* EXERCISE AIM
Copy the records, requests included, starting at the beginning of the records and ending at the line that contains "[x=727, y=318]", and shift every coordinate in the answers up by 68.

Saved data entries:

◆ ◆ ◆ ◆ ◆ ◆ ◆

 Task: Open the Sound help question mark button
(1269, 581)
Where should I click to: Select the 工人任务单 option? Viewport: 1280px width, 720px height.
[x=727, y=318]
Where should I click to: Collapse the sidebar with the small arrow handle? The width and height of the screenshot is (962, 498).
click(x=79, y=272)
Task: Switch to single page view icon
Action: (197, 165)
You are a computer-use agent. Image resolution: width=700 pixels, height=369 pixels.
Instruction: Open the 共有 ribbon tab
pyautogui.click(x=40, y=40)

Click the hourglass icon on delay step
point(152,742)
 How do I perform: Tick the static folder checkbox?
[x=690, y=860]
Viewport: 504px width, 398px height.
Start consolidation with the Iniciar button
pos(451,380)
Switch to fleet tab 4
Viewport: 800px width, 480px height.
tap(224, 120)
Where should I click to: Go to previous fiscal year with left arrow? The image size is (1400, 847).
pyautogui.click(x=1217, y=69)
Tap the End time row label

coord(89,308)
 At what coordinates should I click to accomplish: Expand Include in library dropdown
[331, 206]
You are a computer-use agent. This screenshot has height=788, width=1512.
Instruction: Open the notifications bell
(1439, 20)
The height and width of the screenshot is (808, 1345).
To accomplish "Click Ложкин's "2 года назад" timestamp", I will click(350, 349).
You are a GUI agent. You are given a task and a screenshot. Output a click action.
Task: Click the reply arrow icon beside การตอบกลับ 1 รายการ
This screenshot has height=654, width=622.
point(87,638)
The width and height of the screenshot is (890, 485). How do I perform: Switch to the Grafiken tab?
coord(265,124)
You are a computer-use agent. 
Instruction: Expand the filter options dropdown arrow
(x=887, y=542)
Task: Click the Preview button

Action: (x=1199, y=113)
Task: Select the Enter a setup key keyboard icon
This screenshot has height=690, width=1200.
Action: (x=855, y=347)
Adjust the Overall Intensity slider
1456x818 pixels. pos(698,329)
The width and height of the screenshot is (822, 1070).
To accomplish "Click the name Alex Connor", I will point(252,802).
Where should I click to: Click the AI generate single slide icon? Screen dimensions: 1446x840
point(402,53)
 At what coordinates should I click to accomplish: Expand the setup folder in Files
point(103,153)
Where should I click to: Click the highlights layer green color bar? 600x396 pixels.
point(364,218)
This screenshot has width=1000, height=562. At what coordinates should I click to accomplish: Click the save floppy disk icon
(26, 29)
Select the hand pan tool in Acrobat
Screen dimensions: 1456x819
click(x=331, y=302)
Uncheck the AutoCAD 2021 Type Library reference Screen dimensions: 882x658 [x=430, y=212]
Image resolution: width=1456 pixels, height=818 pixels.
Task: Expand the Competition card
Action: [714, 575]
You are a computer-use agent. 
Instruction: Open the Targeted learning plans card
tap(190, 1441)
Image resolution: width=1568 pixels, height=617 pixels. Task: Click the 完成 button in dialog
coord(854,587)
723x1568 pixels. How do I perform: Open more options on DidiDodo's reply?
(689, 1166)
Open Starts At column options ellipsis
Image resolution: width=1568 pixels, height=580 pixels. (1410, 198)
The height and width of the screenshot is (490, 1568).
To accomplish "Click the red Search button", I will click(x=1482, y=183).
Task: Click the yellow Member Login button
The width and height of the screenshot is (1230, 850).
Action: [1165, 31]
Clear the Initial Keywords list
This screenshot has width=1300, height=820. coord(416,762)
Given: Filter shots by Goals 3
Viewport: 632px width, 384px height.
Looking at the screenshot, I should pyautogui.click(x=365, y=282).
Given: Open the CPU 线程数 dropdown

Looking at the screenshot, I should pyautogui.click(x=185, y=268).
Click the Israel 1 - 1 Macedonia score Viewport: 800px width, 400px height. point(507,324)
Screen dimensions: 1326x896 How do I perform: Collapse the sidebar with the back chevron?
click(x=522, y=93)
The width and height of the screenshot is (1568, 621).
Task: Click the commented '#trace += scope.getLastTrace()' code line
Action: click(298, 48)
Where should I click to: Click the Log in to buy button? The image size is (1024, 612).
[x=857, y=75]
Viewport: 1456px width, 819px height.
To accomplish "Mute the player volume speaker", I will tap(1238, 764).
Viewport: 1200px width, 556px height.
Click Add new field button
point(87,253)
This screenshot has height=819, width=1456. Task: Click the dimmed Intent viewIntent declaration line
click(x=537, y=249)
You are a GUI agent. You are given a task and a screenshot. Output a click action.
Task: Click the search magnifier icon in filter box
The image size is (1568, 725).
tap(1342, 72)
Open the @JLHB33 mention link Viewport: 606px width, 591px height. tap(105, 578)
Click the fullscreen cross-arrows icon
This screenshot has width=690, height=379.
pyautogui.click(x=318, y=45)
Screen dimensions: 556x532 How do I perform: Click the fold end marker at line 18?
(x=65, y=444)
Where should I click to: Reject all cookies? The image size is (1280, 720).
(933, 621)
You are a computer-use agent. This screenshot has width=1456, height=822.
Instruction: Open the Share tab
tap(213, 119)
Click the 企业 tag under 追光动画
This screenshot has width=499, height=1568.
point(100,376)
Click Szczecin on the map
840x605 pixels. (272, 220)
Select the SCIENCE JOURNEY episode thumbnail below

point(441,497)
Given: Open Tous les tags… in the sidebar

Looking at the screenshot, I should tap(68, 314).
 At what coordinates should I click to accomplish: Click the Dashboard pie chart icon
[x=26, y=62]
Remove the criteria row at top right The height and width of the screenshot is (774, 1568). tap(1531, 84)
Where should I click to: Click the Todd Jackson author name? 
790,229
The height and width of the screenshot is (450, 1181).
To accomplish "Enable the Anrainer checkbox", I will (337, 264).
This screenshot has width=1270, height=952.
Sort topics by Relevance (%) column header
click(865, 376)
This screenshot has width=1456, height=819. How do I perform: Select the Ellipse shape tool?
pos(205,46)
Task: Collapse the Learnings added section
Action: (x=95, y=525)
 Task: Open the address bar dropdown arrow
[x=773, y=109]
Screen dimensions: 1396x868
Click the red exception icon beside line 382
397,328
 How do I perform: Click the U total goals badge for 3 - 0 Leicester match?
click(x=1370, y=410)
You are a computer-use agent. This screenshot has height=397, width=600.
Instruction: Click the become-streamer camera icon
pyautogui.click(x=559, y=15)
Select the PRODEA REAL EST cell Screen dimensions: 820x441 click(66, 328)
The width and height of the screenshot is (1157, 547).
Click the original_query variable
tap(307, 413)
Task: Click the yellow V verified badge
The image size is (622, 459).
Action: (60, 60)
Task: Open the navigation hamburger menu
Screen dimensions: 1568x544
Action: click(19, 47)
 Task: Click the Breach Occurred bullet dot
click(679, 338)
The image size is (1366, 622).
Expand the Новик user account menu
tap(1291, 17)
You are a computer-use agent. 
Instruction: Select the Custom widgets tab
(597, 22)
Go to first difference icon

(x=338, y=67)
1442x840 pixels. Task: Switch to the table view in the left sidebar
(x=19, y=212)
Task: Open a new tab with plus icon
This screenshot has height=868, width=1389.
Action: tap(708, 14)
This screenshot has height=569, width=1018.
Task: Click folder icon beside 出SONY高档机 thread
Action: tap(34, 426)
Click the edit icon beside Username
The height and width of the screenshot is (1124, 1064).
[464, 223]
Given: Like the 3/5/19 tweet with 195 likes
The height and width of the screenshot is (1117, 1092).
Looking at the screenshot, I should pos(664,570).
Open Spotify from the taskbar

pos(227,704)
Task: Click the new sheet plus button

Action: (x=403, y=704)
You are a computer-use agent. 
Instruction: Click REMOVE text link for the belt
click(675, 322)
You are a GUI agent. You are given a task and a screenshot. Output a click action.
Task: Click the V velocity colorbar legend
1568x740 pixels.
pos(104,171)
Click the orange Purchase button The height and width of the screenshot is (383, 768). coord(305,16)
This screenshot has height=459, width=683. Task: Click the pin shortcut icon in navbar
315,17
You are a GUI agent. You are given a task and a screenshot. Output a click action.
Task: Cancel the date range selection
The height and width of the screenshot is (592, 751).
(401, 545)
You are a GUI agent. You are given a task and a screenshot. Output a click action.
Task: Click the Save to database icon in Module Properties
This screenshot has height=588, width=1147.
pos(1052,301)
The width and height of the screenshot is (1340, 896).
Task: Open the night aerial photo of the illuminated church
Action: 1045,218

◆ ◆ ◆ ◆ ◆ ◆ ◆

* IN RESPONSE
 Task: Open the Sound help question mark button
(1337, 649)
Where should I click to: Select the 工人任务单 option? Viewport: 1280px width, 720px height.
[x=795, y=386]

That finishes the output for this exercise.